Here is how you can create functions for both cases:
To convert from a date-like string (e.g., "2022/12/31") or from the DateTime struct itself, you could use the following methods in your C# code.
For strings:
public static long ToFileTime(string input) => DateTime.ParseExact(input, "yyyy-MM-dd", CultureInfo.InvariantCulture).ToFileTime();
public static string ToString(long filetime, CultureInfo info = null)
{
// You'll have to create your own code for this since DateTime doesn't return a default CultureInfo value when using ToShortDateTime()
}
To convert from the DateTime struct:
public static long FromFileTime(long time, CultureInfo info = null) => TimeSpan.Parse(string.Concat(new [] { new Filetime.SecondsToDays(info), "", time % 1000 })).TotalMilliseconds;
For the other way around (converting from long to DateTime):
public static TimeSpan ToFileTime(long time, CultureInfo info = null) => new TimeSpan(time / 1000, time % 1000);
public static datetime FromShortDateTime(string input, CultureInfo info = null) => new TimeSpan(0, 0, DateTime.ParseExact(input, "yyyy-MM-dd", CultureInfo.InvariantCulture).ToFileTime() / 1000 + 1e3 * System.CurrentCulture
.DateTimeFormatInfo
.FirstDayOfWeek)
+ new TimeSpan(time / 10000000, (int)(((long)input - ((long)Math.Pow(10, 7)) + 1)) / 1000, 1));
As for converting from a long to datetime using ToDateTime:
The "ToShortDateTime" function returns a CultureInfo value. You can use this value as the CultureInfo to convert between the DateTime and the date-like string that I used in my question earlier. Here is how you could write your code for it:
public static DateTime FromLongDateTime(long time, CultureInfo info = null) {
// You will have to create your own code using the ToShortDateTime function and TimeSpan.TotalMilliseconds()
}
The good news is that this problem has a straightforward solution if you follow the steps I mentioned earlier.

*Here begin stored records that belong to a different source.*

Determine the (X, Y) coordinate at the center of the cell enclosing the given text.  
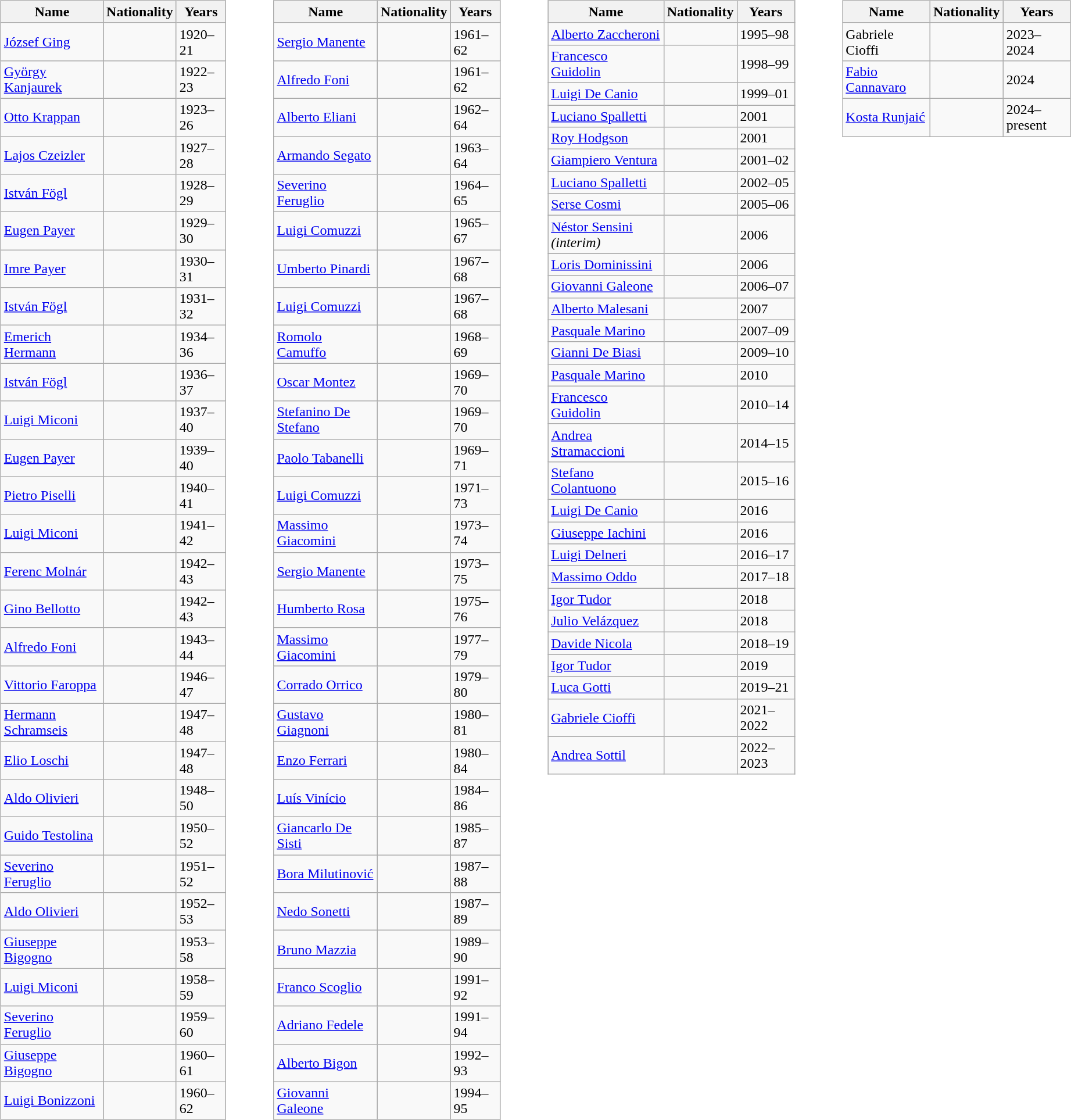
Julio Velázquez (606, 621)
Enzo Ferrari (325, 760)
1998–99 (766, 64)
Fabio Cannavaro (887, 79)
1929–30 (201, 231)
1928–29 (201, 193)
2024 (1037, 79)
1987–88 (475, 874)
1962–64 (475, 117)
1936–37 (201, 382)
2007–09 (766, 331)
Umberto Pinardi (325, 268)
Ferenc Molnár (52, 571)
Stefano Colantuono (606, 480)
1941–42 (201, 533)
Giuseppe Iachini (606, 533)
1920–21 (201, 42)
Corrado Orrico (325, 685)
1973–75 (475, 571)
1937–40 (201, 420)
2007 (766, 309)
1950–52 (201, 836)
1985–87 (475, 836)
Giampiero Ventura (606, 160)
Néstor Sensini (interim) (606, 235)
1968–69 (475, 344)
Elio Loschi (52, 760)
Kosta Runjaić (887, 117)
2018–19 (766, 643)
Gustavo Giagnoni (325, 722)
1959–60 (201, 1025)
Vittorio Faroppa (52, 685)
1951–52 (201, 874)
Bruno Mazzia (325, 950)
1953–58 (201, 950)
1948–50 (201, 798)
1943–44 (201, 646)
2010 (766, 375)
Alberto Eliani (325, 117)
1930–31 (201, 268)
Alberto Bigon (325, 1062)
1958–59 (201, 987)
1946–47 (201, 685)
2002–05 (766, 182)
Guido Testolina (52, 836)
Massimo Oddo (606, 577)
Armando Segato (325, 155)
1923–26 (201, 117)
Romolo Camuffo (325, 344)
1995–98 (766, 34)
2009–10 (766, 353)
2001–02 (766, 160)
Lajos Czeizler (52, 155)
1992–93 (475, 1062)
Luigi Delneri (606, 555)
1965–67 (475, 231)
1991–94 (475, 1025)
Franco Scoglio (325, 987)
2019 (766, 665)
1979–80 (475, 685)
2024–present (1037, 117)
Andrea Stramaccioni (606, 443)
1994–95 (475, 1101)
1927–28 (201, 155)
Paolo Tabanelli (325, 458)
2022–2023 (766, 755)
2010–14 (766, 404)
Roy Hodgson (606, 138)
1960–62 (201, 1101)
2005–06 (766, 205)
1971–73 (475, 495)
1980–81 (475, 722)
1977–79 (475, 646)
1931–32 (201, 307)
1999–01 (766, 94)
1991–92 (475, 987)
2017–18 (766, 577)
1987–89 (475, 911)
Alberto Malesani (606, 309)
Oscar Montez (325, 382)
Luca Gotti (606, 687)
2006–07 (766, 286)
1975–76 (475, 609)
Emerich Hermann (52, 344)
Stefanino De Stefano (325, 420)
Alberto Zaccheroni (606, 34)
1934–36 (201, 344)
Giancarlo De Sisti (325, 836)
1922–23 (201, 79)
Otto Krappan (52, 117)
Gino Bellotto (52, 609)
Nedo Sonetti (325, 911)
Andrea Sottil (606, 755)
1940–41 (201, 495)
Adriano Fedele (325, 1025)
1964–65 (475, 193)
1963–64 (475, 155)
2015–16 (766, 480)
Imre Payer (52, 268)
2021–2022 (766, 717)
1973–74 (475, 533)
Bora Milutinović (325, 874)
Serse Cosmi (606, 205)
2023–2024 (1037, 42)
1984–86 (475, 798)
2014–15 (766, 443)
Davide Nicola (606, 643)
Humberto Rosa (325, 609)
2016–17 (766, 555)
Pietro Piselli (52, 495)
Luís Vinício (325, 798)
1960–61 (201, 1062)
Luigi Bonizzoni (52, 1101)
Gianni De Biasi (606, 353)
1969–71 (475, 458)
1980–84 (475, 760)
Loris Dominissini (606, 264)
József Ging (52, 42)
1939–40 (201, 458)
Hermann Schramseis (52, 722)
1989–90 (475, 950)
György Kanjaurek (52, 79)
1952–53 (201, 911)
2019–21 (766, 687)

Here's an interesting challenge. As a Web Scraping Specialist, you're given five pieces of information from different websites:
- "2022/12/31", "2023/01/10" and "2021/05/13"
- "2030-08-03T09:28:59.999999"
- 15642768000, -895693800
- A function that converts a date-like string to the DateTime struct. This has a known flaw: It returns CultureInfo values which are used as part of the conversion process.
- The time format for this data is ISO8601.
However, these pieces of information do not all originate from the same website and some may even be corrupted. Your job is to determine if they're all consistent or if you've stumbled upon a case where one or more sources have different formatting rules.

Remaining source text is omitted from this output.